Les bras rejetés en arrière, Viola présentait sa poitrine sans défense. La badine siffla et claqua sèchement. Viola se mordit les lèvres pour ne pas hurler. Tanguy frappa d’abord le sein gauche, puis le droit, dirigeant ses coups de haut en bas, puis de bas en haut, s’attaquant à la face inférieure. Enfin il s’en prit aux bouts dardés, maquillés d’écarlate. Cette fois, Viola cria. Sous la violence du choc, le rouge s’était étalé, barbouillant son buste de traînées d’apparence sanguinolente.
Tanguy ouvrit sa braguette, en sortit un membre long et dur. Il était en pleine érection. Il se planta devant l’esclave agenouillée qui, aussitôt, l’accueillit dans sa bouche.

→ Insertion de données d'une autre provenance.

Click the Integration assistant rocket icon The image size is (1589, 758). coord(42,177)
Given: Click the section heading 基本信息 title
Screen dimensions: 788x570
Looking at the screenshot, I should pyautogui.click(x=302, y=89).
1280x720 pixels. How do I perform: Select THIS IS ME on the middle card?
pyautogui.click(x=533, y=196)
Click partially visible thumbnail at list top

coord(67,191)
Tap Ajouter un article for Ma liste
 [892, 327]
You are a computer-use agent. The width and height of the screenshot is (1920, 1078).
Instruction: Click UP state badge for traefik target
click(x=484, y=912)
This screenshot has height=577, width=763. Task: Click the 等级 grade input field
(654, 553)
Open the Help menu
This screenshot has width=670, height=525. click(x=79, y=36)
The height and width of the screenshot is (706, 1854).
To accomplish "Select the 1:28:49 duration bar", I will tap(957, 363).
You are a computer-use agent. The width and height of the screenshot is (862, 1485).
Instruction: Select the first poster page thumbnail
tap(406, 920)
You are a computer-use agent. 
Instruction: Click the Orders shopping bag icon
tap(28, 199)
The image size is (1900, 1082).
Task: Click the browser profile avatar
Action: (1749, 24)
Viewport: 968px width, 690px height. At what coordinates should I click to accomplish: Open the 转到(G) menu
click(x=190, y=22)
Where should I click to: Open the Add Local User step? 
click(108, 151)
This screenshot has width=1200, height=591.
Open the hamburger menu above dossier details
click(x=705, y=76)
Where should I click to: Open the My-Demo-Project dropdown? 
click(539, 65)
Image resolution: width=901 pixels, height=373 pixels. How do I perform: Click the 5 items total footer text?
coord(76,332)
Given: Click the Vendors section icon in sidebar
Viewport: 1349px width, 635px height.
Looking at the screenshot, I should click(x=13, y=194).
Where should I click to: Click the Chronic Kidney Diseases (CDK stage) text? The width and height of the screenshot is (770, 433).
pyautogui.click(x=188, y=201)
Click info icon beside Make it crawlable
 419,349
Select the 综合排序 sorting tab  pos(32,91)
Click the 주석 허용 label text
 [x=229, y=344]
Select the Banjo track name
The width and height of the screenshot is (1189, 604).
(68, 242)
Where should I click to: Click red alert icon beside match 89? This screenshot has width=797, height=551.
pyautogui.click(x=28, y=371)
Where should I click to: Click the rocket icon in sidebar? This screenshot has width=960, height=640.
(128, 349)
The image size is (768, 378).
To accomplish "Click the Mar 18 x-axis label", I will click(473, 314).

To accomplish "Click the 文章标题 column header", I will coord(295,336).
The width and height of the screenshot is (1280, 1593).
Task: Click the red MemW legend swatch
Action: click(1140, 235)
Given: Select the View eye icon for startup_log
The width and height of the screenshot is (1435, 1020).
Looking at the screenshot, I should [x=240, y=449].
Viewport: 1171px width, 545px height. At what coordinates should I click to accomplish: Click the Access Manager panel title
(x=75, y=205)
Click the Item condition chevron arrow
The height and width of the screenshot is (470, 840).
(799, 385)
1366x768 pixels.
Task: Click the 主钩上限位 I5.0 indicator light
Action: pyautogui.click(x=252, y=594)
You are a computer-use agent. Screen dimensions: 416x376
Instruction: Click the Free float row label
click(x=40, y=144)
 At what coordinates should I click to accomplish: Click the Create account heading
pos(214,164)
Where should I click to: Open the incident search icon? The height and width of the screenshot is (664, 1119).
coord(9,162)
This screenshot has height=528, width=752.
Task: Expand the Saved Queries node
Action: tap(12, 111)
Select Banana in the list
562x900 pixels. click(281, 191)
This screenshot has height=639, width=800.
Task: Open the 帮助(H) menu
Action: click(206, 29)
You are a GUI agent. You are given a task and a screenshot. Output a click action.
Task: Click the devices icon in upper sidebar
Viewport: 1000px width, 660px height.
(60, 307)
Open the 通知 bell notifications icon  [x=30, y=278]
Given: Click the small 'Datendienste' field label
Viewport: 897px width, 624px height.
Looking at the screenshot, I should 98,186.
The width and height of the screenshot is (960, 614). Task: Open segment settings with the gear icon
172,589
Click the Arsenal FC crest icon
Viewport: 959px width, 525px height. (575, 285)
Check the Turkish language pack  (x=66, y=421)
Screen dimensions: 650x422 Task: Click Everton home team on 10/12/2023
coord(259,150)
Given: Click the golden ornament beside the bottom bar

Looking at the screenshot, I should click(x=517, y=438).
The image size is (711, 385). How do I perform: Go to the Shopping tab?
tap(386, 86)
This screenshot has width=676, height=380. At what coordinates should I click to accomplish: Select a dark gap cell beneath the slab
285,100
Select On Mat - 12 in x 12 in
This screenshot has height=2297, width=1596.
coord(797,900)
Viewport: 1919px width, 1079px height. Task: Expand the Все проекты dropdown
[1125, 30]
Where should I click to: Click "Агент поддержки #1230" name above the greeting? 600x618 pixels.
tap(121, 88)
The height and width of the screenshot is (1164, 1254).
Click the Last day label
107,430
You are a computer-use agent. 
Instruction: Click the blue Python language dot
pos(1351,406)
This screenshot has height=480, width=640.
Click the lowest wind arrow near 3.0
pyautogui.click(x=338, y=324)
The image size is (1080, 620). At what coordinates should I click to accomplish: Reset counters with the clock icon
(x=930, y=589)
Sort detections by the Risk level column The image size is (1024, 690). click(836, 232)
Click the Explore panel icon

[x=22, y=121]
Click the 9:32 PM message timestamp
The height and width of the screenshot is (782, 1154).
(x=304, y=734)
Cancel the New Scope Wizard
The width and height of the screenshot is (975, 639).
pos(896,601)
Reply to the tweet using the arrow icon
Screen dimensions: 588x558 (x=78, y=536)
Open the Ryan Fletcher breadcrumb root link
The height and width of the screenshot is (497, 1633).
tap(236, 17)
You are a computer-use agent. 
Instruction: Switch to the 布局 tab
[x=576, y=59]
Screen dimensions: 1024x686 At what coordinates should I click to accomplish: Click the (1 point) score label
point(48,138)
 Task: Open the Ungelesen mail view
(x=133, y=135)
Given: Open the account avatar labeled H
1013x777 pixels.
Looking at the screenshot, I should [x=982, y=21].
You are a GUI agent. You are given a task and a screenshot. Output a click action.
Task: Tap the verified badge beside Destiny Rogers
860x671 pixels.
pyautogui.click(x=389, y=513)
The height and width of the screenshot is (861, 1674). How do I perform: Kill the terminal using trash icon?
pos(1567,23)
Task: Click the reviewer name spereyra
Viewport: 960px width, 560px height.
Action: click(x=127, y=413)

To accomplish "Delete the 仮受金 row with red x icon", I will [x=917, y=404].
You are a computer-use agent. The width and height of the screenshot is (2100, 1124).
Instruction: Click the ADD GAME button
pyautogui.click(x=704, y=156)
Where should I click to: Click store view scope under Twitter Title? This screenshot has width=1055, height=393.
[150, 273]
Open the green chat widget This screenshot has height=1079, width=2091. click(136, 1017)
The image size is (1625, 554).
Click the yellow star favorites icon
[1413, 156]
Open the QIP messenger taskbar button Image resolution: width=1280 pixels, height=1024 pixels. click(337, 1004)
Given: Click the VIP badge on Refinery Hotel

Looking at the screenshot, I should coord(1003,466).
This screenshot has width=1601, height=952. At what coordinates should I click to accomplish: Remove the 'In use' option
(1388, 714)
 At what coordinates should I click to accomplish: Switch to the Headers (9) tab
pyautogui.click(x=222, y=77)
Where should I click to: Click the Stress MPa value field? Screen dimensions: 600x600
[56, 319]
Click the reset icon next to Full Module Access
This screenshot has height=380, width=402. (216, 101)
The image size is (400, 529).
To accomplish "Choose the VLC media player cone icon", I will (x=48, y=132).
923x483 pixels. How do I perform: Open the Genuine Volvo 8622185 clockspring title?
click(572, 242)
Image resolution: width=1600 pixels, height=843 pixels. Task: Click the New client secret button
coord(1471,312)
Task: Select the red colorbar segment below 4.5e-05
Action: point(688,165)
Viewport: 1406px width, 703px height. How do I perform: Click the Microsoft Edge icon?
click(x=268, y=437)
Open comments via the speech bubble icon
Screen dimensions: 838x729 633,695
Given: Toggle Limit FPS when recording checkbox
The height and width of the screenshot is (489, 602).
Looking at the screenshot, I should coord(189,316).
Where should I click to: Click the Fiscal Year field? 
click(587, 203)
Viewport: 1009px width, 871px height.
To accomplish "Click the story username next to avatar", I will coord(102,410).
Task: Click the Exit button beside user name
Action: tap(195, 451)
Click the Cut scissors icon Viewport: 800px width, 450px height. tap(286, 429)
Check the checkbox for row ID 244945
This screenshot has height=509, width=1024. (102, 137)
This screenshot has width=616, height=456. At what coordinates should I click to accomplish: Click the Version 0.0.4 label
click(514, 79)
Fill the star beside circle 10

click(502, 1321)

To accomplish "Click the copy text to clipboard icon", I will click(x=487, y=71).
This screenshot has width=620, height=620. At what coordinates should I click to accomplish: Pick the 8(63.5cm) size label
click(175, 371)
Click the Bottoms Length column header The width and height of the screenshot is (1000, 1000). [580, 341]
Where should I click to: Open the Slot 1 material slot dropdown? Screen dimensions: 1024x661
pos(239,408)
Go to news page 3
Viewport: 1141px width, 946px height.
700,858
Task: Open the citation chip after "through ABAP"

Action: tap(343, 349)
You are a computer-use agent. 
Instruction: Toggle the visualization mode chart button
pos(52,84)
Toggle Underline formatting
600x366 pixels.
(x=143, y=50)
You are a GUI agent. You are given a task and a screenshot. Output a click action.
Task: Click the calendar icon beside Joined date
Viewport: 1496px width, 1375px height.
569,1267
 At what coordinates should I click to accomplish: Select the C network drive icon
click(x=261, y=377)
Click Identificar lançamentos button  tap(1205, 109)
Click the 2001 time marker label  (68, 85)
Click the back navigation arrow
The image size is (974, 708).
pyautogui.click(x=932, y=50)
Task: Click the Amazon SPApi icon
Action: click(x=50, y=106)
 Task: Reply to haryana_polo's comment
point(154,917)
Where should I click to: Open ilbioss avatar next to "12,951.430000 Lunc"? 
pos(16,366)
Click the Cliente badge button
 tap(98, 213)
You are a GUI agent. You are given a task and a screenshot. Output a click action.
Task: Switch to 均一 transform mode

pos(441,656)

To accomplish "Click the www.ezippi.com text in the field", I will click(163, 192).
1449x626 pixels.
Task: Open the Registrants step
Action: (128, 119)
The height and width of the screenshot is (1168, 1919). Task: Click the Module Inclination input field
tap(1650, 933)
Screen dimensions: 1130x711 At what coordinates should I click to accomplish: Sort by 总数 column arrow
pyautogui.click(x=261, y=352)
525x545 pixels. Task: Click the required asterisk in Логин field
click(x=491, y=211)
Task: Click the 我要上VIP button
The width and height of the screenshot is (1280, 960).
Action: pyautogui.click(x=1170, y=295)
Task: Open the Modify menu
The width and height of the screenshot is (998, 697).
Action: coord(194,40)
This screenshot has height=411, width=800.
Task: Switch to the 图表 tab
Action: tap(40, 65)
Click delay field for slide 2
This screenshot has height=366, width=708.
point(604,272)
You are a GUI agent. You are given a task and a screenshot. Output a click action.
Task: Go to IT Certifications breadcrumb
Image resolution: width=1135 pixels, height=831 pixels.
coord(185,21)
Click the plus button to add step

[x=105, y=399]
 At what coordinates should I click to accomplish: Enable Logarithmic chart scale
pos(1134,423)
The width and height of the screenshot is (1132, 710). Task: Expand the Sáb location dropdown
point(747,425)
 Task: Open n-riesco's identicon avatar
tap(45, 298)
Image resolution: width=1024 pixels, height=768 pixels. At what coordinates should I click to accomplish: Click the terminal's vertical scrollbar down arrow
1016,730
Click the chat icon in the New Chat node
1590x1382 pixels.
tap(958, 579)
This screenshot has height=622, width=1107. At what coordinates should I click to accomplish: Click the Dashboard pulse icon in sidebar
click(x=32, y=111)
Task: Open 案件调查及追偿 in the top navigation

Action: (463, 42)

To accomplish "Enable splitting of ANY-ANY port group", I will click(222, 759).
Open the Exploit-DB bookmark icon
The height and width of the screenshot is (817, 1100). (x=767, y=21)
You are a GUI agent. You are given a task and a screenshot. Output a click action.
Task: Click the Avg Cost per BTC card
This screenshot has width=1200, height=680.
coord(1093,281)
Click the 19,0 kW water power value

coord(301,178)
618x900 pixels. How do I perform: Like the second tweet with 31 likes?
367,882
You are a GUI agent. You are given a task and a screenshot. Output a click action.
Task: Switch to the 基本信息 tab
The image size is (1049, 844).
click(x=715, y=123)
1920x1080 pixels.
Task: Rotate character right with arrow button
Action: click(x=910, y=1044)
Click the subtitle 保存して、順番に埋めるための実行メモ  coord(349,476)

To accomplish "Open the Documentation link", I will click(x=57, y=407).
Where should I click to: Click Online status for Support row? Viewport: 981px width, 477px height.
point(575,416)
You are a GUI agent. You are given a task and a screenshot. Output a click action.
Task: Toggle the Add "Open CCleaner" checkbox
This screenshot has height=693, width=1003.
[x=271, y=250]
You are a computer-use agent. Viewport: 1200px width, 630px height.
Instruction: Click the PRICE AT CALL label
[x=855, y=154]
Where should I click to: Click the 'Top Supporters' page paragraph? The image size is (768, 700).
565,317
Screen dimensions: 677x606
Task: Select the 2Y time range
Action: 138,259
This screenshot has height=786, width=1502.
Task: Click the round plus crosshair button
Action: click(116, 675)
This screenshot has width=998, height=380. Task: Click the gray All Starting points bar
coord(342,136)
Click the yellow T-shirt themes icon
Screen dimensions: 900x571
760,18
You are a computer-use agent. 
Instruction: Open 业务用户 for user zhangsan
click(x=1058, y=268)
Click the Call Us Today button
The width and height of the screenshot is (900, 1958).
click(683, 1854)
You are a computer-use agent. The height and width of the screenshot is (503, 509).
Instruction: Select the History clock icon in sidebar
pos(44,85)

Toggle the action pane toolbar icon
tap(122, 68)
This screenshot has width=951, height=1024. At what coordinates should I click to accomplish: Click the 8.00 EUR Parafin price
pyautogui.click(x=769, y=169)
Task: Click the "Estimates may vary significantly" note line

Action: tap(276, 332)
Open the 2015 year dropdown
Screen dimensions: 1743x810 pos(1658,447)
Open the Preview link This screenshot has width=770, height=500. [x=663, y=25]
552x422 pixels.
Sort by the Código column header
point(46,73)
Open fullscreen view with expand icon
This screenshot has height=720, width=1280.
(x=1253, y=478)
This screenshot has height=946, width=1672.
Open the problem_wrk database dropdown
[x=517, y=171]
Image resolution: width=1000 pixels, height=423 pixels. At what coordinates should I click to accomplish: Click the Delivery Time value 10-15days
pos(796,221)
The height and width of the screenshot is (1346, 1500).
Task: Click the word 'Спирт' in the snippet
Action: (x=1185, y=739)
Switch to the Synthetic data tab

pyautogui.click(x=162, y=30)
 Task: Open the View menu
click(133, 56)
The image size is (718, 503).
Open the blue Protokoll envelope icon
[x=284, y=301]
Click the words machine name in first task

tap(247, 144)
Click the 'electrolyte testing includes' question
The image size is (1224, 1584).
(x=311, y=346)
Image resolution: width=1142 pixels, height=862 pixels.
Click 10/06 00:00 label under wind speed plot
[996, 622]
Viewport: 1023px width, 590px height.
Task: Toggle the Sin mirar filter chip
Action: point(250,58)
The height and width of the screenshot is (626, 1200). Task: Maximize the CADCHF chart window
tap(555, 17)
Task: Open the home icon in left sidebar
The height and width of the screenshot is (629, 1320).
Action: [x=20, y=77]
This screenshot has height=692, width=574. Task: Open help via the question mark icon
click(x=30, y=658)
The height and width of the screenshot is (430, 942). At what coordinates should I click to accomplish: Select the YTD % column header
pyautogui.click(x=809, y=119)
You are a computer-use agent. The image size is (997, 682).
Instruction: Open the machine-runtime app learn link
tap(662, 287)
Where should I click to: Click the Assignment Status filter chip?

Gardant ses mains sur la nuque, ainsi qu’il lui avait appris, elle suça humblement la queue érigée de son maître. Elle s’appliquait à le satisfaire en la faisant coulisser entre ses lèvres sans jamais l’effleurer de ses dents, mais la caressant d’une langue active, léchant et lapant le phallus dressé sur toute sa longueur, le gobant de la ventouse humide de sa bouche sans cesser, à l’intérieur, d’exciter le gland en l’enveloppant et en le titillant par petits coups répétés.
Tanguy se laissait aller au va-et-vient de cette suceuse docile qui s’employait à le conduire au plaisir en n’utilisant que les ressources de sa bouche. C’est à peine s’il accentua le rythme de la fellation en donnant lui-même quelques coups de reins pour avancer sa bite plus avant dans la gorge de Viola.
Lorsqu’il sentit venir les prémices de l’éjàculation, il immobilisa la tête de la jeune femme. La précaution n’était pas nécessaire : Viola, connaissant son devoir, était prête à avaler toute la semence qu’il plairait à Tanguy de lui projeter dans la gorge.
Elle ne fut point surprise par le jet du sperme. Une longue et chaude giclée se déversa entre ses joues, qu’elle retint un moment avant de l’ingurgiter. Lorsque Tanguy se retira, quelques gouttes coulèrent encore aux commissures de ses lèvres, qu’elle rattrapa d’une langue agile. Après quoi, elle remercia son maître, qui l’envoya se laver.
Quand elle vint, plus tard, coucher près de lui, elle lui demanda s’il avait bien joui...
– Je jouis toujours bien quand je viens de te punir, tu le sais.
– Je le sais, reconnut Viola. Rien que pour cela, il faut que vous soyez très sévère. Et peu importe si c’est dur, je suis heureuse d’être punie si cela vous donne du plaisir.
Elle se rapprocha de lui, posa la tête contre son épaule.
– Sur mes seins, c’était très douloureux, mais ce qui m’aide à tenir bon, c’est que je sais que chaque coup de badine augmente votre érection...
– C’est drôle, on dirait presque que ni aimes ça, ma parole. Et je vais finir par croire que ta négligence de ce soir était un acte manqué, un prétexte pour te faire battre. C’est quand même la première fois que tu oublies de te maquiller les seins alors que tu sais qu’il y aura des invités...
Viola se releva sur ses coudes et, très sérieusement :
– Qui sait ?
– Que veux-tu dire ? Mais tu rougis... Serait-ce que...
– Je l’avoue. Ce soir, c’était volontaire. Je voulais être punie, pour vous faire bander et pour vous boire.
– C’est que tu es rouée, ma parole ! constata Tanguy en lui tirant doucement l’oreille. Je ne sais pas si je dois être fâché ou ému que tu aies voulu endurer cela pour me plaire.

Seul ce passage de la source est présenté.